Some media commentators were quick to dismiss Prime Minister Benjamin Netanyahu’s meeting this week with President Donald J. Trump, depicting it as driven by domestic politics, legal pressures, or media optics. But that is a mistake. This meeting comes at a time of profound regional fragility and converging pressures.
On one front lies Iran’s aggressive proxy network, stretching from Gaza to Lebanon, from Yemen across the Red Sea. On the other lies a quieter but no less corrosive danger: the strategic incoherence of actors who present themselves as partners of the United States while sustaining, through action or omission, the ecosystems in which extremism regenerates. This dual pressure—external aggression and internal contradiction—defines the strategic reality confronting Washington and its allies.
In the December 29 Trump-Netanyahu meeting, key topics included Gaza, next-phase regional arrangements, deterrence generally and specifically in the question of future action against Iran’s capabilities. The significance of the meeting does not lie in whether or not every detail was finalized or publicly disclosed. It lies in a shared recognition that the old Middle East—defined by proxies, ideological capture, and the manipulation of legitimacy—is attempting to reassert itself, even as the foundations of a new regional order struggle to emerge.
The Abraham Accords represent a deliberate shift away from ideological conflict toward pragmatic cooperation, from permanent grievance and proxy warfare toward regional integration and sovereign responsibility. The Accords are the product of sustained strategic effort, intellectual clarity, and unusual political courage.
In this regard, the statecraft of Jared Kushner, and his willingness to challenge failed orthodoxies, deserves recognition. The Abraham Accords have endured over the past five years, through wars, regional shocks, and political transitions, in no small part owing to the well-designed architecture of shared interests and their serious implementation efforts.
Today, the United States, Israel, and the signatories to the Abraham Accords face a two-front challenge.
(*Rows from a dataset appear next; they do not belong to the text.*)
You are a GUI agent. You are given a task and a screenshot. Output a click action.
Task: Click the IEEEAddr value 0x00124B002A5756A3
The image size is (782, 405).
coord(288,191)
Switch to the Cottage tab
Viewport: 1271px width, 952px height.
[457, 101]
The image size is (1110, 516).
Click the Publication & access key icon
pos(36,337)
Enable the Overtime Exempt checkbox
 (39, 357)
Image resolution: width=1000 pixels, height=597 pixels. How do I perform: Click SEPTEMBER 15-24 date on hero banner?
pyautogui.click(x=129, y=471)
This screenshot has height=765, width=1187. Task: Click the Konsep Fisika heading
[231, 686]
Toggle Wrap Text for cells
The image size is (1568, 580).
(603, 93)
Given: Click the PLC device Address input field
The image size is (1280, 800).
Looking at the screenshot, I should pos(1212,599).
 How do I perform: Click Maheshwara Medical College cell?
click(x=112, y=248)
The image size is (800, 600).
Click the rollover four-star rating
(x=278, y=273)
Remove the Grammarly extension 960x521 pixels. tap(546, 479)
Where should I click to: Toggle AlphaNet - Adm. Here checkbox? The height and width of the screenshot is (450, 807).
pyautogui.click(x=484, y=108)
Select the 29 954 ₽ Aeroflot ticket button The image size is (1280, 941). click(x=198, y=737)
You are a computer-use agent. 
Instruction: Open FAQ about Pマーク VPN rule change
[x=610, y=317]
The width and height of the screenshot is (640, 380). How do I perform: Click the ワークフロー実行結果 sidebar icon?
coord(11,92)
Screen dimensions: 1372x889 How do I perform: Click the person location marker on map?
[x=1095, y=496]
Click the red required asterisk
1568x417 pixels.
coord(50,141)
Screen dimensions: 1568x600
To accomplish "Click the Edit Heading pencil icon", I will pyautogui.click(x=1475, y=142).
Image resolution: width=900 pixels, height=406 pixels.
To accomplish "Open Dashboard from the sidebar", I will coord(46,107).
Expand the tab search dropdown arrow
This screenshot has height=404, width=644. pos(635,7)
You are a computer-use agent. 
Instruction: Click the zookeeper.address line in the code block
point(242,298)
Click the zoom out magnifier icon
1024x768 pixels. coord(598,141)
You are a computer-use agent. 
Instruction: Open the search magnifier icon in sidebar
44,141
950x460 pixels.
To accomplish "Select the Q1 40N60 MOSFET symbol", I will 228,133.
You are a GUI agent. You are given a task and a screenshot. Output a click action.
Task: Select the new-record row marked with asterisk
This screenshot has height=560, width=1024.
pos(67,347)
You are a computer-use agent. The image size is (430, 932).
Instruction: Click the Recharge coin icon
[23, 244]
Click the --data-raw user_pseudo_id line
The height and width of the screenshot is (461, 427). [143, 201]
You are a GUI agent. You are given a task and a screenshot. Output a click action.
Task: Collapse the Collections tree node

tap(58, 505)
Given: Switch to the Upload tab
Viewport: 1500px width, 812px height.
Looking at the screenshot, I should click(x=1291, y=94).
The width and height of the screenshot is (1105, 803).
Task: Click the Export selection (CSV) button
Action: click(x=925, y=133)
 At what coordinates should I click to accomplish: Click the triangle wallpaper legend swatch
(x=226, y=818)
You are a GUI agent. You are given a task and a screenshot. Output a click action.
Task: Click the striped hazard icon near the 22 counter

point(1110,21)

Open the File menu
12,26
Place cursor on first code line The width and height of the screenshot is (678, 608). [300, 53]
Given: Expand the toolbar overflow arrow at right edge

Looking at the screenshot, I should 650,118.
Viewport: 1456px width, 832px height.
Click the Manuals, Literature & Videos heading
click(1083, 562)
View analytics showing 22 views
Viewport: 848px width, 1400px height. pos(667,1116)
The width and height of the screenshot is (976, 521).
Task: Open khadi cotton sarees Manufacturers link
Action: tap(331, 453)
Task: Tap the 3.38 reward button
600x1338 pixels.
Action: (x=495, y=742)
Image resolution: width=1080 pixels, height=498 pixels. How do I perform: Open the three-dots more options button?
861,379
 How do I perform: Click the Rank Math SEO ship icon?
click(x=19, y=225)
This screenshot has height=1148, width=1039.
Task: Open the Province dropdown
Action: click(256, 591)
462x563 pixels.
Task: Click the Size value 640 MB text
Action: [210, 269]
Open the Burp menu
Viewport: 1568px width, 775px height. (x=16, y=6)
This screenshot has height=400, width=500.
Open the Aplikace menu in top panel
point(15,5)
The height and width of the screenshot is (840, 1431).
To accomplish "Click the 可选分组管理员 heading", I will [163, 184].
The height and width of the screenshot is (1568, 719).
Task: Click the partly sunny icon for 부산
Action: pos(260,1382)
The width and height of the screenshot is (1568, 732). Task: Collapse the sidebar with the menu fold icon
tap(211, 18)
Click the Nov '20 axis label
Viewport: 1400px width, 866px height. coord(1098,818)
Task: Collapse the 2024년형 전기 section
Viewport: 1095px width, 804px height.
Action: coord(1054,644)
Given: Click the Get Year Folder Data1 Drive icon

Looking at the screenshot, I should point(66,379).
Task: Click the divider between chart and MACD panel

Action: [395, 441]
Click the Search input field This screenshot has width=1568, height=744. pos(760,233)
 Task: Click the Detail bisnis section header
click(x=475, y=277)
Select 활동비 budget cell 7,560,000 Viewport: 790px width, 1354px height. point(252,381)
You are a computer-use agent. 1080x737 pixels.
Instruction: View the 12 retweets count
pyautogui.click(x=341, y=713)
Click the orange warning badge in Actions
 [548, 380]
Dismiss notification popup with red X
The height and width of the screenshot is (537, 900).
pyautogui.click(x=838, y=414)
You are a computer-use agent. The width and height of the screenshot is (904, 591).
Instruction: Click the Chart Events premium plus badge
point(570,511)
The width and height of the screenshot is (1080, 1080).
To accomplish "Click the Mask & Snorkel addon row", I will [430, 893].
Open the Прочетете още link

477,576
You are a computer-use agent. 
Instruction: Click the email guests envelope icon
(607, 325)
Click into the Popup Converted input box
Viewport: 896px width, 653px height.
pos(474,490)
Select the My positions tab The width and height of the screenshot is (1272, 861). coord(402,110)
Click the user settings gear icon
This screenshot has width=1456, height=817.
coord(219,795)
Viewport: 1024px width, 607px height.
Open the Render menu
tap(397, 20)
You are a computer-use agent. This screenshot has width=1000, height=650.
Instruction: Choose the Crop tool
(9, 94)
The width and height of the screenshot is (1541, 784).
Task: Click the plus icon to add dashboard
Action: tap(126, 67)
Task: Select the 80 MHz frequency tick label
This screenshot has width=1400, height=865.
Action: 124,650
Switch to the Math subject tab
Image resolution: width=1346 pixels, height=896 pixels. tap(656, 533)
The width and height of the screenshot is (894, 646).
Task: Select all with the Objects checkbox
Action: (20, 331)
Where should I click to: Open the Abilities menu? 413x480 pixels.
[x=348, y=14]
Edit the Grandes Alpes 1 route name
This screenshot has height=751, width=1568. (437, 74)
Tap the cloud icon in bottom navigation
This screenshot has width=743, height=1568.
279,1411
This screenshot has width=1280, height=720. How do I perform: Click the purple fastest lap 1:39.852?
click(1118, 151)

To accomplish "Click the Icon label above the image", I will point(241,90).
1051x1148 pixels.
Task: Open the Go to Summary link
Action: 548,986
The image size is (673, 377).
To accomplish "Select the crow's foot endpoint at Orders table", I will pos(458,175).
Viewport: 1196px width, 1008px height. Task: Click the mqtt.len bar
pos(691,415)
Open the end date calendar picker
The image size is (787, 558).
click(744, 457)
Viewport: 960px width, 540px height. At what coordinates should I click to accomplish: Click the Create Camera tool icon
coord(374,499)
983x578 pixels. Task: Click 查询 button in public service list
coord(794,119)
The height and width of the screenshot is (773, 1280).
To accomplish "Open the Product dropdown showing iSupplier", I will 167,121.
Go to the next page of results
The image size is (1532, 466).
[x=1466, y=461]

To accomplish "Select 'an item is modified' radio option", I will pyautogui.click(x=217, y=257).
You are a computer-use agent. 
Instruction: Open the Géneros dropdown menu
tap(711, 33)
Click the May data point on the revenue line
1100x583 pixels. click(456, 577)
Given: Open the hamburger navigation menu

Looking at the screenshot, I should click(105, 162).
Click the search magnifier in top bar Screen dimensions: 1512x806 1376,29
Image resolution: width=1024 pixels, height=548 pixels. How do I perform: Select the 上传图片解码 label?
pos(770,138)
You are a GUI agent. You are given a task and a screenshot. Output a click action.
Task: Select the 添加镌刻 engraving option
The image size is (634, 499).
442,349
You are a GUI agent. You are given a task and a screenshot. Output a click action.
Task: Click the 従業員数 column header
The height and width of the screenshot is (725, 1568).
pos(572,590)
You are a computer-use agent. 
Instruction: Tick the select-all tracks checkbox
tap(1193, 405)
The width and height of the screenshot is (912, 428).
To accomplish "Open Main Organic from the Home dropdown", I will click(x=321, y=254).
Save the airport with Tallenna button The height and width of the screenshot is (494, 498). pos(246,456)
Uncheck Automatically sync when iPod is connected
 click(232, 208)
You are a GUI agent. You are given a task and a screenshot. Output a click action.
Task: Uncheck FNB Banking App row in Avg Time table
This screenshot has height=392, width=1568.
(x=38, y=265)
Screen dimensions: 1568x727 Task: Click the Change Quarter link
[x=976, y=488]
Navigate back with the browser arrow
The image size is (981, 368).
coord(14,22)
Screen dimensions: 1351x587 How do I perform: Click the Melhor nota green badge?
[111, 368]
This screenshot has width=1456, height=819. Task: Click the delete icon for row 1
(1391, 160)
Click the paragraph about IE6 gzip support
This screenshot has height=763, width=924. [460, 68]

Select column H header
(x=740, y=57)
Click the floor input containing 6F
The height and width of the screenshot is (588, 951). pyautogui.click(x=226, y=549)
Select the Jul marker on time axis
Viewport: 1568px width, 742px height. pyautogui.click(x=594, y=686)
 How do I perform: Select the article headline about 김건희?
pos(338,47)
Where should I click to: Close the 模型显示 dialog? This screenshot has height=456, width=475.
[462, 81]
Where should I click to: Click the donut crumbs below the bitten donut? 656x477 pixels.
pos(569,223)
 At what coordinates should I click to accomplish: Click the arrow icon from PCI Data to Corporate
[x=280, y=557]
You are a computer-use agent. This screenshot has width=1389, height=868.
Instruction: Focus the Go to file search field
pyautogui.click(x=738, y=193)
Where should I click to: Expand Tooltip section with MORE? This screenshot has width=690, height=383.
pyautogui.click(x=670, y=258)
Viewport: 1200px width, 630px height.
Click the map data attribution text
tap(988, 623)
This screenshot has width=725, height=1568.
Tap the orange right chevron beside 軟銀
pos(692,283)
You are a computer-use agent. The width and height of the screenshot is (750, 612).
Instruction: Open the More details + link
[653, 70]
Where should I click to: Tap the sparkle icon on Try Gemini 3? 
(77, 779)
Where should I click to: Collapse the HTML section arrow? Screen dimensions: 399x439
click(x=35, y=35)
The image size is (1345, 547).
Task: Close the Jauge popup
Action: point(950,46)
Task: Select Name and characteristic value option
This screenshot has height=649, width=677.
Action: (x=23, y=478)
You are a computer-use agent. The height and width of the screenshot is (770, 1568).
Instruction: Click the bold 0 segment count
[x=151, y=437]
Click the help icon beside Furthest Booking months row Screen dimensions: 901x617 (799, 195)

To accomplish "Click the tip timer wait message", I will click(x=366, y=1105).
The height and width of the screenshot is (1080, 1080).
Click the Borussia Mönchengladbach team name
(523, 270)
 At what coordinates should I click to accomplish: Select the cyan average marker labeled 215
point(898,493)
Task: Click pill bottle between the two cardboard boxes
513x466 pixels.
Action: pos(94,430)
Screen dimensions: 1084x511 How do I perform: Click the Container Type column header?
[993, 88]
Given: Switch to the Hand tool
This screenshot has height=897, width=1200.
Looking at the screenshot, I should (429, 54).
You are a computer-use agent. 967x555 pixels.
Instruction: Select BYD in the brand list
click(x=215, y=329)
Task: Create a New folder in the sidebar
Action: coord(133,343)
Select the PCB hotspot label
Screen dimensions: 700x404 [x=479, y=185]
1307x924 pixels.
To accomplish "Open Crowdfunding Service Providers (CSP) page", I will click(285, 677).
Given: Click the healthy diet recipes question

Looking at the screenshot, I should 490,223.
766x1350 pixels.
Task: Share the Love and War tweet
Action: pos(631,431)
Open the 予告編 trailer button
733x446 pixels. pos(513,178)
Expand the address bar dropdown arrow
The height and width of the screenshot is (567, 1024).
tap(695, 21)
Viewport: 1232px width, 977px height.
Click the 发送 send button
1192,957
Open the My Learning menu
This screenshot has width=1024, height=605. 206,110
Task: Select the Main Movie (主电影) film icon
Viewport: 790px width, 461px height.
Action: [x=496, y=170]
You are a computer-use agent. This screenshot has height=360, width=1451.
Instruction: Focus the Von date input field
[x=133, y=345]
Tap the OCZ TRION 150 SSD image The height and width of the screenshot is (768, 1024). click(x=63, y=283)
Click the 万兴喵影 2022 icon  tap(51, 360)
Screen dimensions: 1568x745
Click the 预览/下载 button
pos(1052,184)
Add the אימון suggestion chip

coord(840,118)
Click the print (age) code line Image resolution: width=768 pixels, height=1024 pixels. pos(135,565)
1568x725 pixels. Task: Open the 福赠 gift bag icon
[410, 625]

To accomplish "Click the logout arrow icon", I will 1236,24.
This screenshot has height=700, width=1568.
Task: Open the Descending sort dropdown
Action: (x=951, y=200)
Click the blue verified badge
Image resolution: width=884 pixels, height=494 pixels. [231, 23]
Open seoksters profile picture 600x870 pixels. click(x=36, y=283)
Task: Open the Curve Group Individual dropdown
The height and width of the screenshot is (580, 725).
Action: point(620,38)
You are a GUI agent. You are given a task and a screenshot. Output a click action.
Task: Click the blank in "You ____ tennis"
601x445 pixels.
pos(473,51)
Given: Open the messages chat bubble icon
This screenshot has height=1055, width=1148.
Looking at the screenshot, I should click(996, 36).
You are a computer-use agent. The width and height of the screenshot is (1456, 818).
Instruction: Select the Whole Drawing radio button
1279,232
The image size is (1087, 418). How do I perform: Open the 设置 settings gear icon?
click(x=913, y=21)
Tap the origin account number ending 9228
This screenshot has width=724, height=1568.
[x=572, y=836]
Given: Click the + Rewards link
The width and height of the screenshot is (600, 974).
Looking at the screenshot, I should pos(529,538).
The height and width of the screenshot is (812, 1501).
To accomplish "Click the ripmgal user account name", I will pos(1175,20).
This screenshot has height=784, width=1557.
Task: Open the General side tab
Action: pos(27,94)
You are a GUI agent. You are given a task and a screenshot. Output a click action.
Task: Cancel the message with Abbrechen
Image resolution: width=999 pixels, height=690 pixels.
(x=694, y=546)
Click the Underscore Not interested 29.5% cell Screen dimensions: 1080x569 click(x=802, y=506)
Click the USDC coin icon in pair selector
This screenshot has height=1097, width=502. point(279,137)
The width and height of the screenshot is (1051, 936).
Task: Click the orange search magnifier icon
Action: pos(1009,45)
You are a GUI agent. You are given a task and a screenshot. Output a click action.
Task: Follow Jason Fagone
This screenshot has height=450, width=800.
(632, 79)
The first is overt and familiar: Hamas, Hizbullah, the Houthis, and a wider constellation of armed actors trained, financed, and politically shielded by Iran.
The second is more insidious. It comes from states that speak the language of counterterrorism while enabling movements tied to the Muslim Brotherhood. They denounce extremism while empowering ideologues inside “legitimate” institutions; they praise stability while tolerating and even sponsoring destabilizing networks under the protection of state recognition.
In Yemen, these states back an official governing authority penetrated by Brotherhood-aligned actors. That does not defeat political Islam but rather institutionalizes it. Violent ideology is laundered through bureaucracy. International legitimacy becomes a shield for a long-term project that lacks genuine popular consent. The outcome is predictable: Islamist networks embed themselves in ministries, security services, and patronage systems, while presenting themselves internationally as the only alternative to chaos. Meanwhile, the external threat of the Houthis persists and Tehran retains leverage not because it is strong, but because its adversaries are divided.
The Netanyahu–Trump meeting should be understood as pointing to the central strategic question of the present-day Middle East: How to prevent Tehran from regenerating its proxy capacity and exporting crisis as a governing strategy.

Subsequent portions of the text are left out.